During his time at Colditz, Fowler took part in 'goon baiting', which involved harassing and annoying the German guards as much as possible, under the able direction of Douglas Bader. For this, Fowler – as many others – spent time in solitary confinement.
During August 1942 an escape plan was prepared for a party of officers moving through a short tunnel which started in the German Stabsfeldwebel's (sergeant major) office located near the prisoner's sick quarters. The starting location was chosen because it was a place unlikely to be thoroughly searched. Fowler was involved from the outset. The prisoners picked the office's lock and over a few nights built a tunnel which led from under the Stabsfeldwebel's desk to a clothing store with access to the outside. The tunnel was partly constructed by Captain Pat Reid.

From the clothing store the prisoners were to leave the castle disguised as a work party removing clothes from the store, four to be dressed as Polish orderlies, one disguised as a German officer, the other as a German NCO. The six officers were Fowler, Captain Lulu Lawton (British Army), Lieutenant Geoff Wardle (Royal Navy) and three Dutch officers, Lt Beitz, Lt Donkers and Lt Damiaen Joan van Doorninck. The escape took place on 9 September 1942. All went well as the six escapers and two assistants entered the office during the previous evening and opened up the tunnel. However, around midnight there was an alarm and the Germans searched the castle. Fortunately for the prisoners, the office door had been relocked and this satisfied the searchers that nobody had entered the office. After entering the clothing store the tunnel was sealed to allow later use (it was discovered the following day during the search for the missing officers). At 0730 the escape party left the store, timed to be shortly after the change of the German sentries; the idea being that the new sentries would be unaware of who had already entered the store. The party, led by van Doorninck (dressed as the German NCO), proceeded past several sentries and using a forged pass, left the castle unaccosted.

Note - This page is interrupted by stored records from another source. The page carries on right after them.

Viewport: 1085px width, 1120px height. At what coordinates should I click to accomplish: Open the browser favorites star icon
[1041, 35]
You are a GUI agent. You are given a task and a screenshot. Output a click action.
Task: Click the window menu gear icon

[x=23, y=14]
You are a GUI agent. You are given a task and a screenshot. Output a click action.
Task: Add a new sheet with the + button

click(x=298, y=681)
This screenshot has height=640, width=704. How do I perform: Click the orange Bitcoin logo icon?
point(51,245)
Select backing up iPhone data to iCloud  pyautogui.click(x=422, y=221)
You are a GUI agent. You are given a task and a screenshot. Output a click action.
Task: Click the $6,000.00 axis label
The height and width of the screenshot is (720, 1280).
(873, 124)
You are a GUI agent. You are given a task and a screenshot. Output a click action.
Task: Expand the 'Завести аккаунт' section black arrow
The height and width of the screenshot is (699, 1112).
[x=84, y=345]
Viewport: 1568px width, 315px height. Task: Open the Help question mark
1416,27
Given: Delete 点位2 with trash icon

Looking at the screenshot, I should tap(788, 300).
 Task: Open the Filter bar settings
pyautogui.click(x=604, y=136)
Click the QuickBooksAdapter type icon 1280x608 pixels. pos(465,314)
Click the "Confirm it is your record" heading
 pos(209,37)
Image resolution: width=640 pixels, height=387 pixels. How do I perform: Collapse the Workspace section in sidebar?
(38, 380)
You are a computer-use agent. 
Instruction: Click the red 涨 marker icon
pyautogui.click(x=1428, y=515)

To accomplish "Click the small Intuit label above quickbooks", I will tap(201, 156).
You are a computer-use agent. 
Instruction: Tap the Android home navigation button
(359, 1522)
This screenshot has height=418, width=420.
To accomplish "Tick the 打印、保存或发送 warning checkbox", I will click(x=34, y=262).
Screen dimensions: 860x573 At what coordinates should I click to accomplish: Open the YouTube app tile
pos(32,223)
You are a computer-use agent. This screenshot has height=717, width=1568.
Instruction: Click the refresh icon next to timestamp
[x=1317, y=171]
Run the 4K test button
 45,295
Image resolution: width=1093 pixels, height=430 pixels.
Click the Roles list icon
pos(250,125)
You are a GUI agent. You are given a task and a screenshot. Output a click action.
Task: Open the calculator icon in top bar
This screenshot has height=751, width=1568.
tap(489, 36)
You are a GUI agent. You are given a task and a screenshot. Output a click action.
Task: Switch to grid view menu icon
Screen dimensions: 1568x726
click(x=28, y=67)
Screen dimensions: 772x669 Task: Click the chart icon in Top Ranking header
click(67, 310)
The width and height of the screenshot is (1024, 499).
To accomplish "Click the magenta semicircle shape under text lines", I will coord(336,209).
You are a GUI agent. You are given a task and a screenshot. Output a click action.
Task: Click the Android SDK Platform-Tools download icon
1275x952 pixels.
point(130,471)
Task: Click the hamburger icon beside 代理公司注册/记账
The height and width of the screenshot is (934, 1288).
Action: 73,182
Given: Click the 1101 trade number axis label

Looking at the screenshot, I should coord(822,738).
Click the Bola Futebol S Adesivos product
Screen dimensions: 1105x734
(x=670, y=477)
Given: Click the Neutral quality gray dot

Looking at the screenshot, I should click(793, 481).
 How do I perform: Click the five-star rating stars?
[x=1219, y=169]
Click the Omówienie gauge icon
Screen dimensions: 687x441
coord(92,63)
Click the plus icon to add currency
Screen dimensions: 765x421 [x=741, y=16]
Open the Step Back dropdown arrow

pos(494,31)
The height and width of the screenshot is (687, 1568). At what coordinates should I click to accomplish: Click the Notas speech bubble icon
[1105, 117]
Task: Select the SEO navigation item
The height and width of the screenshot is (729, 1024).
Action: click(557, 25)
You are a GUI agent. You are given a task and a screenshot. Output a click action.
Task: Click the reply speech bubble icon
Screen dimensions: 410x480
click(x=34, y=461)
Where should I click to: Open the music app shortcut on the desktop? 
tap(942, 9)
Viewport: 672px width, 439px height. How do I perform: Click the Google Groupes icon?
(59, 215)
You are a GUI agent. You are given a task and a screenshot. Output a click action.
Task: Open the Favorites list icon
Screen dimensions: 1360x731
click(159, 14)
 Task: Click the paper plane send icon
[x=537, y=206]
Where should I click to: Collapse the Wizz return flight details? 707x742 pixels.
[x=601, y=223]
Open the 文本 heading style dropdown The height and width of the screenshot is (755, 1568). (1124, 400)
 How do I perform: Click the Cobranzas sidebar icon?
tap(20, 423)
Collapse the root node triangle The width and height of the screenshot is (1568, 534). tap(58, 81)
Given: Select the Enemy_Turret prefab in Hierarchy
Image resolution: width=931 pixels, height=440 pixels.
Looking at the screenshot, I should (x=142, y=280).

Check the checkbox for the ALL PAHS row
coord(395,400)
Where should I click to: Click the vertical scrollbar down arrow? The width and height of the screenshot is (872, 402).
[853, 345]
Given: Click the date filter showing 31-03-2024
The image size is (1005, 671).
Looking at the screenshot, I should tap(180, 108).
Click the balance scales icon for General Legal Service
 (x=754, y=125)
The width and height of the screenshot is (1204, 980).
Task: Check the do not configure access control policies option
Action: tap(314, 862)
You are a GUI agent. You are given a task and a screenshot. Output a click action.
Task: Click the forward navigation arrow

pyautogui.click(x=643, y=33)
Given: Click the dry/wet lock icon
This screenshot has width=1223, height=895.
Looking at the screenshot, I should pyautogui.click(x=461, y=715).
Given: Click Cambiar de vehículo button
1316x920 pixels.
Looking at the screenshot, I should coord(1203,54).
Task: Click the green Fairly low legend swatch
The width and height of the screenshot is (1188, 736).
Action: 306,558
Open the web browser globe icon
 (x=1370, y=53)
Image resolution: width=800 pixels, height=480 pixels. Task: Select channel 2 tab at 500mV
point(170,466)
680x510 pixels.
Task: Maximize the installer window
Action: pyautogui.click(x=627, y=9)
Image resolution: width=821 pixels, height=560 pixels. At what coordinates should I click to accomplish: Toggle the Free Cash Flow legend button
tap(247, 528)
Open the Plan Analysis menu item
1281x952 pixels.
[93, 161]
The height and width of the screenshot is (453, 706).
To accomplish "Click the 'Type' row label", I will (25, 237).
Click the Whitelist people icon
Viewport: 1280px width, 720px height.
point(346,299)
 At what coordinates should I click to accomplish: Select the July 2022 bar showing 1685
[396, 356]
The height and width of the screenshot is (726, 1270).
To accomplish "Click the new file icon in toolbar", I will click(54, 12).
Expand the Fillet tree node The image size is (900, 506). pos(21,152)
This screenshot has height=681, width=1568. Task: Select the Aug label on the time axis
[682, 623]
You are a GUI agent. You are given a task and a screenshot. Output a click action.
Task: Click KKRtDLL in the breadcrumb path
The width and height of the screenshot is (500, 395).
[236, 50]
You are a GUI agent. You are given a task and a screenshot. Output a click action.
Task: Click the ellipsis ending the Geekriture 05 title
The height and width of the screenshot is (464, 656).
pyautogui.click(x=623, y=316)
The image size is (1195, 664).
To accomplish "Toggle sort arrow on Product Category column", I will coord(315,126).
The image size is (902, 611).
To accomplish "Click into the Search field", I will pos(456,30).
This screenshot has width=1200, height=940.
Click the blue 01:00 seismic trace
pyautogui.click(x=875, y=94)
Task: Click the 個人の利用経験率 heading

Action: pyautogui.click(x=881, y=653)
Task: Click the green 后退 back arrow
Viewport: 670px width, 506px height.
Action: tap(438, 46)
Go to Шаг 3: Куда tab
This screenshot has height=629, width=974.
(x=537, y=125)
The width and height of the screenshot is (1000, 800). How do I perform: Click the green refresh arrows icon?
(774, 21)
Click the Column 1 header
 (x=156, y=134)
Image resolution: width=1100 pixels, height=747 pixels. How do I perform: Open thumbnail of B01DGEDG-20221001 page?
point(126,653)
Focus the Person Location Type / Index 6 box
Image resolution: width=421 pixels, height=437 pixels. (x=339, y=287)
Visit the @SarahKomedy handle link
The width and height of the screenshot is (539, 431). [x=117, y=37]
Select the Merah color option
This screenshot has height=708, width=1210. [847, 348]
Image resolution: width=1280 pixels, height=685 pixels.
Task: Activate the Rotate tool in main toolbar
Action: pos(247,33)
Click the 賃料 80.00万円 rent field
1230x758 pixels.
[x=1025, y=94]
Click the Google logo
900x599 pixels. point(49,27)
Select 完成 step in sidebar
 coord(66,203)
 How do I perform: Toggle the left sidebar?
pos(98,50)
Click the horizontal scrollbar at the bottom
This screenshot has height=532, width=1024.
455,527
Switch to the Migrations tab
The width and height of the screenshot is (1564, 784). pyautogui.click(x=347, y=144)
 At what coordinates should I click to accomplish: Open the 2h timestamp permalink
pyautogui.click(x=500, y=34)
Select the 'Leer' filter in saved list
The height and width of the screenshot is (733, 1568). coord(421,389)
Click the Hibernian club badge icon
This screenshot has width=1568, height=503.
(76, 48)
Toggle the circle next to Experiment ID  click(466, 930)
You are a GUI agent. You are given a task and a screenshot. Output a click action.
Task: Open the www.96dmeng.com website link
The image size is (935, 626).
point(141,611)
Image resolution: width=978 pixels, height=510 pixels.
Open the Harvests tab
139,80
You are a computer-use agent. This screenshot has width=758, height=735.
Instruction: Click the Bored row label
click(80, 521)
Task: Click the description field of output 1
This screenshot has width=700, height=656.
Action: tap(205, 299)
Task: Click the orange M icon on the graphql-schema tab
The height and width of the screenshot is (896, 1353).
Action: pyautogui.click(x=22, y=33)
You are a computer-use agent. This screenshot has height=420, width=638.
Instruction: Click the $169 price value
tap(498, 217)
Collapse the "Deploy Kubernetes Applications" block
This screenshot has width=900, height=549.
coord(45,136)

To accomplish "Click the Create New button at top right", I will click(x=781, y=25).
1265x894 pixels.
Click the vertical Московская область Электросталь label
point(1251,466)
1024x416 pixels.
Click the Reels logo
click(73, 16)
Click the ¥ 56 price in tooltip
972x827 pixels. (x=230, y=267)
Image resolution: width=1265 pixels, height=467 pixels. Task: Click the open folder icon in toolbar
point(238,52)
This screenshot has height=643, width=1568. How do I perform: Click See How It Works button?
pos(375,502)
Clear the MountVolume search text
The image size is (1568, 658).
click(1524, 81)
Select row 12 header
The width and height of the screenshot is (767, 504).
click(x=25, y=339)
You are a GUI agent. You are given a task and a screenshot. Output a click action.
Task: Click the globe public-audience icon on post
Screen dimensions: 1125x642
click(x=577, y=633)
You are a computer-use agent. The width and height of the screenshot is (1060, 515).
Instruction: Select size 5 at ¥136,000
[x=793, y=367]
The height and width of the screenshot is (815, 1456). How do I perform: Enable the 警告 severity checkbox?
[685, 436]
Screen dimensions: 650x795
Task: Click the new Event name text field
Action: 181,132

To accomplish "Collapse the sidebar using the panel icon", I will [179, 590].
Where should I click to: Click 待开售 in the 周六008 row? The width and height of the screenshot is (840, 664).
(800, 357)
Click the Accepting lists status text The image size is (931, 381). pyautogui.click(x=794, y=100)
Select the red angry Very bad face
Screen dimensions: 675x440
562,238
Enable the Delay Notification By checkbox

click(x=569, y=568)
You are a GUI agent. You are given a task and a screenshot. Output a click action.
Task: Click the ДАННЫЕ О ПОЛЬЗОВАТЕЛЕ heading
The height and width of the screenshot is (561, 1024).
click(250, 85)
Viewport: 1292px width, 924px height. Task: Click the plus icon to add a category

Outside the camp the party changed into civilian clothes and separated, Fowler travelling with van Doornick. They travelled on foot to Penig (about 31 km) and from there by train to Plauen via Zwickau. They caught the train to Stuttgart where they stayed overnight in a small hotel. The next day they caught a train to Tuttlingen and walked to the Swiss border. En route they were stopped by an SS policeman, but their forged papers were sufficient to pass inspection. They crossed into Switzerland at 0130 on 13 September 1942, and were taken to the British legation at Bern. The other four escapers were recaptured close to Colditz.

=== Return to the UK ===

Fowler left Switzerland on 25 January 1943 and with Major Ronald B. Littledale, who had escaped from Colditz with Pat Reid, travelled across unoccupied France into Spain on 30 January 1943. They were arrested by the Spanish authorities later the same day. They were taken to a military prison at Figueras and held in filthy and cramped conditions until 22 February 1943. They were then taken to the British Consul in Barcelona from where they travelled to Gibraltar, arriving on 25 March 1943. Fowler returned to the UK shortly afterwards.

For his successful escape, Fowler was awarded the Military Cross, which was gazetted on 14 December 1943.

==Death==

On reaching the UK, Fowler was promoted to squadron leader, and posted to the Armament Test Squadron at Boscombe Down to act as a test pilot. He was killed during an air test flying a Hawker Typhoon on 26 March 1944. The Typhoon disintegrated following a dive, killing Fowler. He was buried at Durrington cemetery.